▶ **Text excerpt**:
Many years ago I switched from Kleenex to TP after I had one kid in one class period go through a box of tissues in three days. When I was in the classroom (8th grade), we did not do anything that required glue sticks, crayons, colored pencils, etc. I only required paper, pencil/pen and a notebook.

Parents, buy what you can afford or are willing to provide. If you want your children to use tissues rather than TP for their runny noses, then put a couple of those small packets in their backpacks. Same with hand sanitizer. If you feel compelled to buy cleaning supplies, buy generic. I find it hard to believe that the teachers will not accept generic. Also, buy whatever amount you want to. If it’s 20 glue sticks, great. If it’s just enough to put in your kid’s backpack, that’s fine, too.

I wonder if businesses such as Staples, Office Depot, etc. would be willing to set up in-school stores during open house. This would save parents/teachers from trekking from one store to another to get supplies and maybe it would encourage the slacker parents to at least buy a few things for their kids.

oneofeach4me

July 28th, 2011
11:12 am

OMG why so much drama around school supplies? I buy what I can on the list, and not always in the quantities asked for nor the brand specified. There is no law that says you have to adhere strictly to the listed items nor quantities. The school itself provides an overall grade list, but each teacher is different. When it comes to the special stuff my daughter wants (binder, pencil bag, folder)… we buy that for her about a month after school has started to ensure it stays with her. If the teacher requests more supplies throughout the year, I go to the nearest dollar store and send it in. I DO NOT buy ZIPLOC baggies, I get the Walmart brand cause that is what I use at home and it works just fine.

▶ **Entries provided**:
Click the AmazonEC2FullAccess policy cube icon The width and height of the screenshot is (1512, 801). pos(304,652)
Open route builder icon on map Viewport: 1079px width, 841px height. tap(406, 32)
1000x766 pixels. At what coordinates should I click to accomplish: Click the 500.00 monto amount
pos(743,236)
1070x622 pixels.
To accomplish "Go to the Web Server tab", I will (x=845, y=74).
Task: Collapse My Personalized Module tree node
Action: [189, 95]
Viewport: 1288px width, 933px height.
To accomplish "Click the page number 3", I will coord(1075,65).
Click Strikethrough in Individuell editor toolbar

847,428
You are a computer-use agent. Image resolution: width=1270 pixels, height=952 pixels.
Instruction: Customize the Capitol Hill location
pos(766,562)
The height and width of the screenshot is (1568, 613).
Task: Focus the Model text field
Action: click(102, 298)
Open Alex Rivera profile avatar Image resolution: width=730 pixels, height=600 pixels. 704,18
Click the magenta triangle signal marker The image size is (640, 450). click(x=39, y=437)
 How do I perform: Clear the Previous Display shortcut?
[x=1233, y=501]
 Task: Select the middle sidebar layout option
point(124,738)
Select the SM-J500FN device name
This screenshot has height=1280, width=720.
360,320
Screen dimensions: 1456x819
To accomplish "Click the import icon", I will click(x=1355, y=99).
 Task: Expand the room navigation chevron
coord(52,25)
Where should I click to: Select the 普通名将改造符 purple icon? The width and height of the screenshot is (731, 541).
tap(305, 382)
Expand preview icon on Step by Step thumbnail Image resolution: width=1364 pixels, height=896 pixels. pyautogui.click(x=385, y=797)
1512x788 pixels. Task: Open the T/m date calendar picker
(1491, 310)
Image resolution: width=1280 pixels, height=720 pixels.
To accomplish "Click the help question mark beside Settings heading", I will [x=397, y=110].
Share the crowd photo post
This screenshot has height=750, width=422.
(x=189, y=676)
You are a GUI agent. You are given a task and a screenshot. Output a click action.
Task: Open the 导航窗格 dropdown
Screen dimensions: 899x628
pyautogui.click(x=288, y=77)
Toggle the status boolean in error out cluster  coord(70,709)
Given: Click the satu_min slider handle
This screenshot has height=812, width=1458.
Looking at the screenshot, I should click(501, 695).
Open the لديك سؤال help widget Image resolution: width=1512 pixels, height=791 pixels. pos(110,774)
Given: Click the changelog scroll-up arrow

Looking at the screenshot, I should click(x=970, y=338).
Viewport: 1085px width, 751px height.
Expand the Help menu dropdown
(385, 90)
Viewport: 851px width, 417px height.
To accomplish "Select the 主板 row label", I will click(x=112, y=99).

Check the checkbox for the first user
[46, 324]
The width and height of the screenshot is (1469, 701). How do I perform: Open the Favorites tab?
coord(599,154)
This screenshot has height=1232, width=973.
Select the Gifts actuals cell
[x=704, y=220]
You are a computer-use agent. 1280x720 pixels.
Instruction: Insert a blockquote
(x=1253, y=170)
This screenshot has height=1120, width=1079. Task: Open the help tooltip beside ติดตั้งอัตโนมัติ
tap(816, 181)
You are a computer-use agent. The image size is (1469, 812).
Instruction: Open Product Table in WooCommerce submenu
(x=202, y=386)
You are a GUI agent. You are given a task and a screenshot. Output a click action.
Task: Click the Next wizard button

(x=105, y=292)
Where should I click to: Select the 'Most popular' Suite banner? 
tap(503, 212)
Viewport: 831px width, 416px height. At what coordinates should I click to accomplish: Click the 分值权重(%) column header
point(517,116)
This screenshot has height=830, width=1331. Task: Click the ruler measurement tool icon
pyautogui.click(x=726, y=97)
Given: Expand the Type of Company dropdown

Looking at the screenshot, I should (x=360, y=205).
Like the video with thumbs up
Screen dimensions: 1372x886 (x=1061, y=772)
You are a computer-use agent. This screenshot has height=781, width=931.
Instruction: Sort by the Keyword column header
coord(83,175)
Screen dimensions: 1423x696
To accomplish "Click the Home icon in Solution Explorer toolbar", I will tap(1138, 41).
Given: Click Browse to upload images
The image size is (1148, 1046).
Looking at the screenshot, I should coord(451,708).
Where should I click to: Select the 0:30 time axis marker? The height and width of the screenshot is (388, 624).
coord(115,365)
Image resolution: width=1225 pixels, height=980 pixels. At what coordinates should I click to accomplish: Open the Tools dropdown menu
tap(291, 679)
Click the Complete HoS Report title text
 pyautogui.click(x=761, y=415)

▶ **Tasks**:
1. In the school supplies text, reproduce everything from "July 28th, 2011" down to "works just fine.", substituting "corner store" for "dollar store".
2. Retype, without alteration, everything in the records from the line containing "The width and height of the screenshot is (1469, 701)." down to the line containing "will tap(1138, 41).", both lines included.

▶ **Task-by-task outputs**:
1.
July 28th, 2011
11:12 am

OMG why so much drama around school supplies? I buy what I can on the list, and not always in the quantities asked for nor the brand specified. There is no law that says you have to adhere strictly to the listed items nor quantities. The school itself provides an overall grade list, but each teacher is different. When it comes to the special stuff my daughter wants (binder, pencil bag, folder)… we buy that for her about a month after school has started to ensure it stays with her. If the teacher requests more supplies throughout the year, I go to the nearest corner store and send it in. I DO NOT buy ZIPLOC baggies, I get the Walmart brand cause that is what I use at home and it works just fine.

2.
The width and height of the screenshot is (1469, 701). How do I perform: Open the Favorites tab?
coord(599,154)
This screenshot has height=1232, width=973.
Select the Gifts actuals cell
[x=704, y=220]
You are a computer-use agent. 1280x720 pixels.
Instruction: Insert a blockquote
(x=1253, y=170)
This screenshot has height=1120, width=1079. Task: Open the help tooltip beside ติดตั้งอัตโนมัติ
tap(816, 181)
You are a computer-use agent. The image size is (1469, 812).
Instruction: Open Product Table in WooCommerce submenu
(x=202, y=386)
You are a GUI agent. You are given a task and a screenshot. Output a click action.
Task: Click the Next wizard button

(x=105, y=292)
Where should I click to: Select the 'Most popular' Suite banner? 
tap(503, 212)
Viewport: 831px width, 416px height. At what coordinates should I click to accomplish: Click the 分值权重(%) column header
point(517,116)
This screenshot has height=830, width=1331. Task: Click the ruler measurement tool icon
pyautogui.click(x=726, y=97)
Given: Expand the Type of Company dropdown

Looking at the screenshot, I should (x=360, y=205).
Like the video with thumbs up
Screen dimensions: 1372x886 (x=1061, y=772)
You are a computer-use agent. This screenshot has height=781, width=931.
Instruction: Sort by the Keyword column header
coord(83,175)
Screen dimensions: 1423x696
To accomplish "Click the Home icon in Solution Explorer toolbar", I will tap(1138, 41).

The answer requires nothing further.